Two weeks ago, I was granted a pardon.
Yes, you heard me, a PARDON!
I was able to walk free and unencumbered from the Kaiser Torture Chamber.
I took a grande dame stroll past those devilish devices that had been the bane of my existence for weeks and weeks and weeks!
I never did manage a full revolution on that bike!
Several groups of silver foxes and golden doyennes came and went while I stayed and stayed and stayed.
But, with the pardon, the gatekeeper lost his power to make me stay or return for another day of shame and humiliation.
His parting words to me were, “Let me know if we can help you with anything.”
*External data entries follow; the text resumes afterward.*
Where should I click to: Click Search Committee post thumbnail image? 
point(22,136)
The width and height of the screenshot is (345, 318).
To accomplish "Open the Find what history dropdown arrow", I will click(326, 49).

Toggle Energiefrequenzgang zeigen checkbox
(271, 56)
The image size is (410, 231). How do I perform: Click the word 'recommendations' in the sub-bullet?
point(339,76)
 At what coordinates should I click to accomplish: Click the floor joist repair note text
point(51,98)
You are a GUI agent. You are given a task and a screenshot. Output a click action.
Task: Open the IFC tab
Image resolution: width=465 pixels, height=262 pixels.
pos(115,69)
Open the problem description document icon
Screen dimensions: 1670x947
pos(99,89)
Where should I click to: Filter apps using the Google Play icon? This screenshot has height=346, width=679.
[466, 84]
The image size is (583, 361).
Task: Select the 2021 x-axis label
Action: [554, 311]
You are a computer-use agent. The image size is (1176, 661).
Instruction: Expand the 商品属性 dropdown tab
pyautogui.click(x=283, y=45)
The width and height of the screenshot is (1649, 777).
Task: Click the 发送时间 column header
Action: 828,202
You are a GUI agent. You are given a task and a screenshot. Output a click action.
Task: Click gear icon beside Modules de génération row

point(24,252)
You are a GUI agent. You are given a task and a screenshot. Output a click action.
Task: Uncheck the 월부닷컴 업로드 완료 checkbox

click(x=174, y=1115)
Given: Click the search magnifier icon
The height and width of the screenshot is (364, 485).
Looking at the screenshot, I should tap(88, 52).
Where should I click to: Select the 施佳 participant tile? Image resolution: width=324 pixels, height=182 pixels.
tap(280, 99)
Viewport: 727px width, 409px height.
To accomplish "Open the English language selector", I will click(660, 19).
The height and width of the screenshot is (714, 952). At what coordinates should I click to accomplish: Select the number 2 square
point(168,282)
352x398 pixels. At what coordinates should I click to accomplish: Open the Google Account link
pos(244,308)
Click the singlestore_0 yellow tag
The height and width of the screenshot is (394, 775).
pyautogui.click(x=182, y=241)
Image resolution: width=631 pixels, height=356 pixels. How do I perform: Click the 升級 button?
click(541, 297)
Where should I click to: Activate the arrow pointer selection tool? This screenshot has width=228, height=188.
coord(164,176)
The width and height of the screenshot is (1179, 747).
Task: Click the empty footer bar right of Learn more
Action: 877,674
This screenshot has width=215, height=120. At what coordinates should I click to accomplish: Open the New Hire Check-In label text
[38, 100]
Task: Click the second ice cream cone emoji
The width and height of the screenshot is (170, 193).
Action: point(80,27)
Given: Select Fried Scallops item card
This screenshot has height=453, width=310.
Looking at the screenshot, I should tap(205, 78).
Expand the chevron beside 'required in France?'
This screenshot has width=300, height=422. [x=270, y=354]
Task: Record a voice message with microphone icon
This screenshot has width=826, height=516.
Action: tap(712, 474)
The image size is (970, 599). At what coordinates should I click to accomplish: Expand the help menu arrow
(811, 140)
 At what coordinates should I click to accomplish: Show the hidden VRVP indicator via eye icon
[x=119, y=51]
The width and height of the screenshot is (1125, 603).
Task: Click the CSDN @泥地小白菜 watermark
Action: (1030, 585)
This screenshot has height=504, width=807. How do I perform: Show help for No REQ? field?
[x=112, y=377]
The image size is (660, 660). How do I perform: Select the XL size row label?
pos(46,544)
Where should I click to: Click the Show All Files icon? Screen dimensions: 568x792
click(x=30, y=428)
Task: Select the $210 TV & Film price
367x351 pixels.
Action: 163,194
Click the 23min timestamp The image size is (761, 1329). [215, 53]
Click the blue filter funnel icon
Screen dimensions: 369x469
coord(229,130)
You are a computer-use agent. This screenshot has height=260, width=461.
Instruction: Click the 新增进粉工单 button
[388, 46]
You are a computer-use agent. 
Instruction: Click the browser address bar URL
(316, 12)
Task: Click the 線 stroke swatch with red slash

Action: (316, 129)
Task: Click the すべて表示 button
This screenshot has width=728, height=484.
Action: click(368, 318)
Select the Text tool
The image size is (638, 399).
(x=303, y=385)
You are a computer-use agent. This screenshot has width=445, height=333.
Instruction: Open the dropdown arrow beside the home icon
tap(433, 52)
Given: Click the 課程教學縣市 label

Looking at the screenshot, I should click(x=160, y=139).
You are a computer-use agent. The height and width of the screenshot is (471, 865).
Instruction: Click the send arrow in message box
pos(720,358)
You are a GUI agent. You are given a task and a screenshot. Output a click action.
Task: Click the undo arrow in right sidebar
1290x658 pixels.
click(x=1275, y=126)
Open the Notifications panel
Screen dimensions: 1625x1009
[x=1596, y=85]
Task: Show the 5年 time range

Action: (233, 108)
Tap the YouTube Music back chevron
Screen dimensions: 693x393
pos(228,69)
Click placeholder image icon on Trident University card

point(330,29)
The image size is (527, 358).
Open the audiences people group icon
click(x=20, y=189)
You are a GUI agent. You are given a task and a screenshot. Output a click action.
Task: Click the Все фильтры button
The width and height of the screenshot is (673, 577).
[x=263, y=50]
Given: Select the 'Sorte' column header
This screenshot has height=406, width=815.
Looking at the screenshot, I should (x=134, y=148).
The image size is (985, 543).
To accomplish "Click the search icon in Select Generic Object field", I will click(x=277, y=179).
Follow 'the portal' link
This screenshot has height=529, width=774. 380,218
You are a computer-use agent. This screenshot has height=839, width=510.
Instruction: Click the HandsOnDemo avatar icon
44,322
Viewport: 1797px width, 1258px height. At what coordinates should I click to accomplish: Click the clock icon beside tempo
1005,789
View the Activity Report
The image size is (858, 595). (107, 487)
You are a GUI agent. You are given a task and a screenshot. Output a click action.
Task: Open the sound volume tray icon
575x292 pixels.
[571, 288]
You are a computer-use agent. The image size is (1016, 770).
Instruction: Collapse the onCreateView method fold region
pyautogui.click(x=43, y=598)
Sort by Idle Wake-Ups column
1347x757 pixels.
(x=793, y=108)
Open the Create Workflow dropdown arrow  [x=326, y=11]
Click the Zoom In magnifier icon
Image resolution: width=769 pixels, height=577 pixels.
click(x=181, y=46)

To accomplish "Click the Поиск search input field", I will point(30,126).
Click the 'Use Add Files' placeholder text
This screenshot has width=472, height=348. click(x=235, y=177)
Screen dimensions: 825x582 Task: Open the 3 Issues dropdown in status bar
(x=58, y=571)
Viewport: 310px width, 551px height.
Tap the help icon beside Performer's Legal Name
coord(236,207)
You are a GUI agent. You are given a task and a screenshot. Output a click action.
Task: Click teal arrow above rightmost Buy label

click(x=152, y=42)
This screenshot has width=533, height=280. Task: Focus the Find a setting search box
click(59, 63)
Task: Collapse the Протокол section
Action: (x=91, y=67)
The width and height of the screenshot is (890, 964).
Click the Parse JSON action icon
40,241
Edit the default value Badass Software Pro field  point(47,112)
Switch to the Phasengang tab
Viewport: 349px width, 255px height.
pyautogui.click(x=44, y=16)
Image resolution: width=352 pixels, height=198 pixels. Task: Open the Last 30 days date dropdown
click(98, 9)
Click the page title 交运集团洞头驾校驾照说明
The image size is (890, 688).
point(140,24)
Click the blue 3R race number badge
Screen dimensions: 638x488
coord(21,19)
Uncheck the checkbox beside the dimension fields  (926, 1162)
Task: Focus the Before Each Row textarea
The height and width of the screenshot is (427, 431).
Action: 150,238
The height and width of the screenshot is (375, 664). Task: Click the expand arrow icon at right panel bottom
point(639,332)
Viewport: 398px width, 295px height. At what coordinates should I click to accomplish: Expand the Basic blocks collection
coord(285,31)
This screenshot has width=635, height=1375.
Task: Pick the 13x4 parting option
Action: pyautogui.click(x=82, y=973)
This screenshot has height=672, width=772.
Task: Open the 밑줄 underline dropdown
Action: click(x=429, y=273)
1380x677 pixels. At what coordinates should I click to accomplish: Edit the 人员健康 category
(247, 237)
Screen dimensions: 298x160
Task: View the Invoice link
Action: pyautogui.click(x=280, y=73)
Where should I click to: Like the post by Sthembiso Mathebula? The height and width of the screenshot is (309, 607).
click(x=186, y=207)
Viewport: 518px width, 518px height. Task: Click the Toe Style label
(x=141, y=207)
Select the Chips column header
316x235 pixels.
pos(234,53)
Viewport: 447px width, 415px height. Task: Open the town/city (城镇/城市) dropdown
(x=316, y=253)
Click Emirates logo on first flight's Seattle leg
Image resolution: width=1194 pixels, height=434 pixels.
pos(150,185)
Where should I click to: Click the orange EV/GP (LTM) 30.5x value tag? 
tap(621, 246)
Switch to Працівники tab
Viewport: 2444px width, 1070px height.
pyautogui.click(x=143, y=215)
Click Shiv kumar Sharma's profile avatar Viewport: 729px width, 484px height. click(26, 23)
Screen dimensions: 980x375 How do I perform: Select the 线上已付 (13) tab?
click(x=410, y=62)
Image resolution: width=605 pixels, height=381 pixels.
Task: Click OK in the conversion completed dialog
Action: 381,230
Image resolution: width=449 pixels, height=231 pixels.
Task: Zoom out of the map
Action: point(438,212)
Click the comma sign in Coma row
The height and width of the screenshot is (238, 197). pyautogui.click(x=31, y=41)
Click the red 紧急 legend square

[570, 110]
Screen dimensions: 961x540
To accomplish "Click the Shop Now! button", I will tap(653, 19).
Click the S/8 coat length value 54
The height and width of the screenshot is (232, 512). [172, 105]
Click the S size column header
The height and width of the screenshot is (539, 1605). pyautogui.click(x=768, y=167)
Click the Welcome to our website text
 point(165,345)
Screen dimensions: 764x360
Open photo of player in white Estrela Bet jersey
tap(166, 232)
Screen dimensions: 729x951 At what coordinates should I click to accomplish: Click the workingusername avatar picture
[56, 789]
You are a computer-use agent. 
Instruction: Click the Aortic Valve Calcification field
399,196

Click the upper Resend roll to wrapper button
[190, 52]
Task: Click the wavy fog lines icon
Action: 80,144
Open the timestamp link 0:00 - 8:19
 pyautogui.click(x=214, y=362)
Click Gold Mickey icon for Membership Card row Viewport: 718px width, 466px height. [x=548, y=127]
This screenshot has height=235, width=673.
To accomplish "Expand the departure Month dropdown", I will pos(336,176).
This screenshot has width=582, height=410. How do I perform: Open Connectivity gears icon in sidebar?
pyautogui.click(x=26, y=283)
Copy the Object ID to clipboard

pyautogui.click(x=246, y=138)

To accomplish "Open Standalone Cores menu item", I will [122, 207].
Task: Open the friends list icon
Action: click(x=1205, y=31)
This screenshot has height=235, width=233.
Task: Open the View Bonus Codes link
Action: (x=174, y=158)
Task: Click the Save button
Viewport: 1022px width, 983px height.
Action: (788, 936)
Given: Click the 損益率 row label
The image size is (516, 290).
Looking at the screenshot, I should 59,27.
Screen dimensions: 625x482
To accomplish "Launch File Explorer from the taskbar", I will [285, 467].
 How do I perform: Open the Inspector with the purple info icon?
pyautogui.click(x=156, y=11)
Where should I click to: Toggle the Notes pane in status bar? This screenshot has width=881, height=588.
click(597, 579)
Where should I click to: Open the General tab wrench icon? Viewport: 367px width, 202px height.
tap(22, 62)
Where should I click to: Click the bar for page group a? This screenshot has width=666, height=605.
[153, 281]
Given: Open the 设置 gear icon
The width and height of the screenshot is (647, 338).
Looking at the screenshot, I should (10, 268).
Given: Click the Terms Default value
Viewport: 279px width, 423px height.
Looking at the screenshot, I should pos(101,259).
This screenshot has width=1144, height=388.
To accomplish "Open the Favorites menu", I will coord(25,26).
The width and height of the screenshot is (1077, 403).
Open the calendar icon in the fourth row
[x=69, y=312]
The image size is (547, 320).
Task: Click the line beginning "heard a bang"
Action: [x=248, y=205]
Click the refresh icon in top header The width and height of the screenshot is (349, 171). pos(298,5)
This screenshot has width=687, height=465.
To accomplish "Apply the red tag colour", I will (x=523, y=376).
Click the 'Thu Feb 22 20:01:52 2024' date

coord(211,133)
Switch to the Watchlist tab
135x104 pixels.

I wouldn’t hold my breath waiting for a phone call.
I crutched my way out of the chamber into the light of freedom, this time without that bag of ice clutched tightly in hand.
I should have taken one as a keepsake.
But, before you begin to “Nae Nae” with me (which I can only do on one side, anyway) about my freedom, I must rush to explain my reprieve lest you think I no longer have to crutch my way through life.
I have been pardoned to a sentence at the Kaiser Hilton.
Yep, once more I will check-in to the Kaiser Hilton for what will be just an overnight stay.
And, yep, overnight.
Last time I was looking forward to a few luxurious days in bed being waited on hand and foot.
I did have the best nap of my life during surgery, but no days of pampered luxury followed for me and my new knee.
During my last visit, by the time I woke up the morning after surgery, the physical therapist was there to teach me how to use the walker as my “go home” clothes were thrown at me.
I swear they put roller skates on that walker to get me out of the door quickly.
Well, maybe it wasn’t that drastic but I did kind of feel like the Roadrunner trying to escape Wiley Coyote.
I am told that I will only have in-home physical therapy this time (one of Mr. Hyde’s cuzzins, no doubt), but it is unlikely that I will have to return to the torture chamber (hope springs eternal).
I look forward to the nap!
Donna. You will rise to the occasion. You are a strong sista. At least you won’t have 14 steps to walk up to get in your living quarters.